═════ Records for processing ═════

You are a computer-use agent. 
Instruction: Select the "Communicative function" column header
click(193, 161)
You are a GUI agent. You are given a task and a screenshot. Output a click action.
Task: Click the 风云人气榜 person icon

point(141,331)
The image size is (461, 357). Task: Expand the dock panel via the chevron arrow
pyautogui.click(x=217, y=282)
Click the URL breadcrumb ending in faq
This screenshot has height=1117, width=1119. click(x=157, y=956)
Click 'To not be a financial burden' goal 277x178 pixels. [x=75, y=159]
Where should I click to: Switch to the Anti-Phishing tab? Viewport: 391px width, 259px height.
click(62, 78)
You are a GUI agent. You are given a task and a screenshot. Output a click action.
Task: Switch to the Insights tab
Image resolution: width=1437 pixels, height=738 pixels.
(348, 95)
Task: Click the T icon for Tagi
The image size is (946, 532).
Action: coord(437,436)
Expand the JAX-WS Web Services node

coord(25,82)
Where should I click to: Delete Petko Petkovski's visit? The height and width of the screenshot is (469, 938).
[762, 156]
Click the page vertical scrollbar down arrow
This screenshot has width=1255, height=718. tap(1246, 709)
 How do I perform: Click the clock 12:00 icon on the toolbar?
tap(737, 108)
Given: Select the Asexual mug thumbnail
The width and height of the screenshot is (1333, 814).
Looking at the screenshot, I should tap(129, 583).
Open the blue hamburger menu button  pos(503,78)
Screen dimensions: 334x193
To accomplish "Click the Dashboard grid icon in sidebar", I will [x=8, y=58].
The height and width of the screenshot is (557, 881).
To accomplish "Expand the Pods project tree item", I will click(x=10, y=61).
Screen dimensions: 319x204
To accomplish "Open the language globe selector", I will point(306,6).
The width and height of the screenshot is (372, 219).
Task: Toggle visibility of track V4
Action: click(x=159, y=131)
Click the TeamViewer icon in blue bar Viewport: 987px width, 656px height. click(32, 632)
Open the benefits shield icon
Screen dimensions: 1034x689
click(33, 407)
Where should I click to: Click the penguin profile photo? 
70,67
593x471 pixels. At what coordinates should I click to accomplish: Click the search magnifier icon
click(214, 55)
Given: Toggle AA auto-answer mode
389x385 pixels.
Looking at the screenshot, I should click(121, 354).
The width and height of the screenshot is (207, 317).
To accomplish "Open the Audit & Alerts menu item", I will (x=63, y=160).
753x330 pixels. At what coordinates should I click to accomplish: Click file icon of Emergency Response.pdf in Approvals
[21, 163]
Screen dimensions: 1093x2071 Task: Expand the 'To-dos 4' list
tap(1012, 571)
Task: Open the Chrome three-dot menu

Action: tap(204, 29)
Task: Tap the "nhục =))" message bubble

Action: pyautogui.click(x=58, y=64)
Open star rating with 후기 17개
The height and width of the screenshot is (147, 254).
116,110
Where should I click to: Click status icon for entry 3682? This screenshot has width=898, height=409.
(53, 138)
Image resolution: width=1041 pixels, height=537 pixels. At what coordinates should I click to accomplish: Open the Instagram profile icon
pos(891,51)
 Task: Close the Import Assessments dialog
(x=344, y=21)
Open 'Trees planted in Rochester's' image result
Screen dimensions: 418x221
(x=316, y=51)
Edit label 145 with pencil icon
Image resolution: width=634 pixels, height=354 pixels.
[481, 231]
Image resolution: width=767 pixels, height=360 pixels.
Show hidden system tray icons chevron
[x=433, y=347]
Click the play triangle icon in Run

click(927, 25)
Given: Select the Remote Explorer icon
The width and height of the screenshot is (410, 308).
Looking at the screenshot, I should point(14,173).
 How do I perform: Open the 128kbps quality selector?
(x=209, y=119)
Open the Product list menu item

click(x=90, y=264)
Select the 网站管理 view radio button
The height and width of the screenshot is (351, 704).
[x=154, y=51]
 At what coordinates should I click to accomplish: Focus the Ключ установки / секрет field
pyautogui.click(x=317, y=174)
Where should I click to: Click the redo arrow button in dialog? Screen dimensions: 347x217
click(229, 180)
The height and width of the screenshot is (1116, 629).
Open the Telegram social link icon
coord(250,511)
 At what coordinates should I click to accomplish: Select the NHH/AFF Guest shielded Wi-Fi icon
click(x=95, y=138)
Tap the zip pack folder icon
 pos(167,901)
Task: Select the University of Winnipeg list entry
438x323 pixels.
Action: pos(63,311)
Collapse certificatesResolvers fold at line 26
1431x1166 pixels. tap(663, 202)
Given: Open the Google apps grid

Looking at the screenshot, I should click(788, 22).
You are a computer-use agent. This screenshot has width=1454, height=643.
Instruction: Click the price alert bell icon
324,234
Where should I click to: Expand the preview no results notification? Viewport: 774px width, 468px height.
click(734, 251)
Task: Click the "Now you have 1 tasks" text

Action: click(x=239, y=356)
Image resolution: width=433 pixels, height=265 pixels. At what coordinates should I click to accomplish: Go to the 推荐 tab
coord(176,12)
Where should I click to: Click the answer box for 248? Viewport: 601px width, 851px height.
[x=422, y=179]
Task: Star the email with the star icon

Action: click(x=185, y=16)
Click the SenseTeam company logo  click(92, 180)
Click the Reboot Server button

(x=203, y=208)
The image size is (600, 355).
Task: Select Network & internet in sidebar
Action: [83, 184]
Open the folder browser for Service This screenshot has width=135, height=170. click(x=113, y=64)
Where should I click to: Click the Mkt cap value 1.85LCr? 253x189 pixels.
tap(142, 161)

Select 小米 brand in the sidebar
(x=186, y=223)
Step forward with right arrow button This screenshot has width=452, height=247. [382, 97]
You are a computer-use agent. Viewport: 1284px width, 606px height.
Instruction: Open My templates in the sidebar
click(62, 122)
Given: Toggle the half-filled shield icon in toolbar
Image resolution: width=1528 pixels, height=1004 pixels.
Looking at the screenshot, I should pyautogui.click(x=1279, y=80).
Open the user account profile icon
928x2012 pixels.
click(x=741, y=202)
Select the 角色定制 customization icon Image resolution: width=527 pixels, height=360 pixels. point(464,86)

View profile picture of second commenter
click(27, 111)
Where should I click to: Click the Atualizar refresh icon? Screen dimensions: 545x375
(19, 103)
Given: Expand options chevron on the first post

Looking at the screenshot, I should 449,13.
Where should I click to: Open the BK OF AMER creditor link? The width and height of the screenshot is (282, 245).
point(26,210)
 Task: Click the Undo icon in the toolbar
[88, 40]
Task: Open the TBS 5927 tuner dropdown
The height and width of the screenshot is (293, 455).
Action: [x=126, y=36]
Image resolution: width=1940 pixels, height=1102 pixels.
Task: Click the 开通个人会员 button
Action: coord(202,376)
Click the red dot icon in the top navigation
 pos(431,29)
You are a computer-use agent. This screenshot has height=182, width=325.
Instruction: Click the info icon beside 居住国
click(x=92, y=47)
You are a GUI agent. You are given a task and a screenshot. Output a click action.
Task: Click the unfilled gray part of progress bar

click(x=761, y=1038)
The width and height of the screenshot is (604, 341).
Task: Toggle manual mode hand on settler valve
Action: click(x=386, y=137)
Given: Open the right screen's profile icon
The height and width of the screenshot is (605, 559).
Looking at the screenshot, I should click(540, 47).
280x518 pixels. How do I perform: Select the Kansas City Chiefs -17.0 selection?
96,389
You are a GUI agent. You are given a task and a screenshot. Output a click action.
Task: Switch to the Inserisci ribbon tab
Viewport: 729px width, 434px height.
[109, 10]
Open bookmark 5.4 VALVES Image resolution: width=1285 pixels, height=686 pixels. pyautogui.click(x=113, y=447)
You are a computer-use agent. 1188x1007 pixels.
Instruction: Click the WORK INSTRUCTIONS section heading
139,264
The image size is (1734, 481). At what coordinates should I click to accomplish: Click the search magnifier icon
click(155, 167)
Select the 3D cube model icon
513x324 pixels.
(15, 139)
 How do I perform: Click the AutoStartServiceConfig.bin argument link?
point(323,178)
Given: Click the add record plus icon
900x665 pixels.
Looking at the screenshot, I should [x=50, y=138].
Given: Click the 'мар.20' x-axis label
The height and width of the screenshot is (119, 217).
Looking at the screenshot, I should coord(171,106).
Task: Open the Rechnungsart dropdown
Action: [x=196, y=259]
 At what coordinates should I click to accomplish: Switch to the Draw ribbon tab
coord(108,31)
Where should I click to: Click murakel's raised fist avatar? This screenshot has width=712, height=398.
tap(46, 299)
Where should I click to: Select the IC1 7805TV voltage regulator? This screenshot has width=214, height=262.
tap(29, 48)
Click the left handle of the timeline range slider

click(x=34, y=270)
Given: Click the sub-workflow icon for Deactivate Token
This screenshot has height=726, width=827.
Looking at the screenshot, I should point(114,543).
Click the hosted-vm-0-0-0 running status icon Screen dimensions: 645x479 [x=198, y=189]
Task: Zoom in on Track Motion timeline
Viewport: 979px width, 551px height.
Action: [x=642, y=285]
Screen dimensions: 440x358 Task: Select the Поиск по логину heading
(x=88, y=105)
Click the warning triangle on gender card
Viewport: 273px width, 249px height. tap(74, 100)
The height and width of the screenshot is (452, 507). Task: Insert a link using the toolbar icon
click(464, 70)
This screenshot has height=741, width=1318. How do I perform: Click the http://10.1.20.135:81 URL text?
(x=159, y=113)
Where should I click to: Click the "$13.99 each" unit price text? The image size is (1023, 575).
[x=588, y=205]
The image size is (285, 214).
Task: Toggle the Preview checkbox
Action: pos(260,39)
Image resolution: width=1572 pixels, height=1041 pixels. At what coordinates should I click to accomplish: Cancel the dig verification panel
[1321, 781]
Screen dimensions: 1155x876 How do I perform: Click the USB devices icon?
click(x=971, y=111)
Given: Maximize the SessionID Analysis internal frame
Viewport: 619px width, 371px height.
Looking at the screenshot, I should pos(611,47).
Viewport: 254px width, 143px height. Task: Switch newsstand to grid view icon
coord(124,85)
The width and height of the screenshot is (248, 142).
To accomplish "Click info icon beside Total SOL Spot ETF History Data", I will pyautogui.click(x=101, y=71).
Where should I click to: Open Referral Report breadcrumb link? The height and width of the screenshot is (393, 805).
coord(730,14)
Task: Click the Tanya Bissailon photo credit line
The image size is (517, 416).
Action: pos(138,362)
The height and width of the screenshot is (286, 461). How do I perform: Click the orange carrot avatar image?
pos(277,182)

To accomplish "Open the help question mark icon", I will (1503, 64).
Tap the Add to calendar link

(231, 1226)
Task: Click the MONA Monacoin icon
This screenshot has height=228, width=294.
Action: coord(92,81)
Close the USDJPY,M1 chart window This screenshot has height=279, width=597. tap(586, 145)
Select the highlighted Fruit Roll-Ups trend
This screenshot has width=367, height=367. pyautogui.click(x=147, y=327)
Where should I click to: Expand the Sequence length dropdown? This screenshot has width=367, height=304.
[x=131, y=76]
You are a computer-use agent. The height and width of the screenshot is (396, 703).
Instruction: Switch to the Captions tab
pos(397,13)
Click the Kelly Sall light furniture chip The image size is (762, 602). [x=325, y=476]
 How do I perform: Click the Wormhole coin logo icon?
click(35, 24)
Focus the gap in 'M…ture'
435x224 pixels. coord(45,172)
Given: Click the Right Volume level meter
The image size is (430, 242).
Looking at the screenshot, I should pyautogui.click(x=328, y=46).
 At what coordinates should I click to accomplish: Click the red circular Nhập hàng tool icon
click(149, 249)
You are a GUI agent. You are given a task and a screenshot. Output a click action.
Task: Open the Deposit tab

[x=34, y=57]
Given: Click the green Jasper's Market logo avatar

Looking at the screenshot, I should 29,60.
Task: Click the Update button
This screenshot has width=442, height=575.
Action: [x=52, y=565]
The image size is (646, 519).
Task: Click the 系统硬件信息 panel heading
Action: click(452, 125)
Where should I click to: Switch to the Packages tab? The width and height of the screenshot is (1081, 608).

═════

The problem - Copy every line above in which the string "label" shows up.

Answer to the problem -
Edit label 145 with pencil icon
Given: Click the 'мар.20' x-axis label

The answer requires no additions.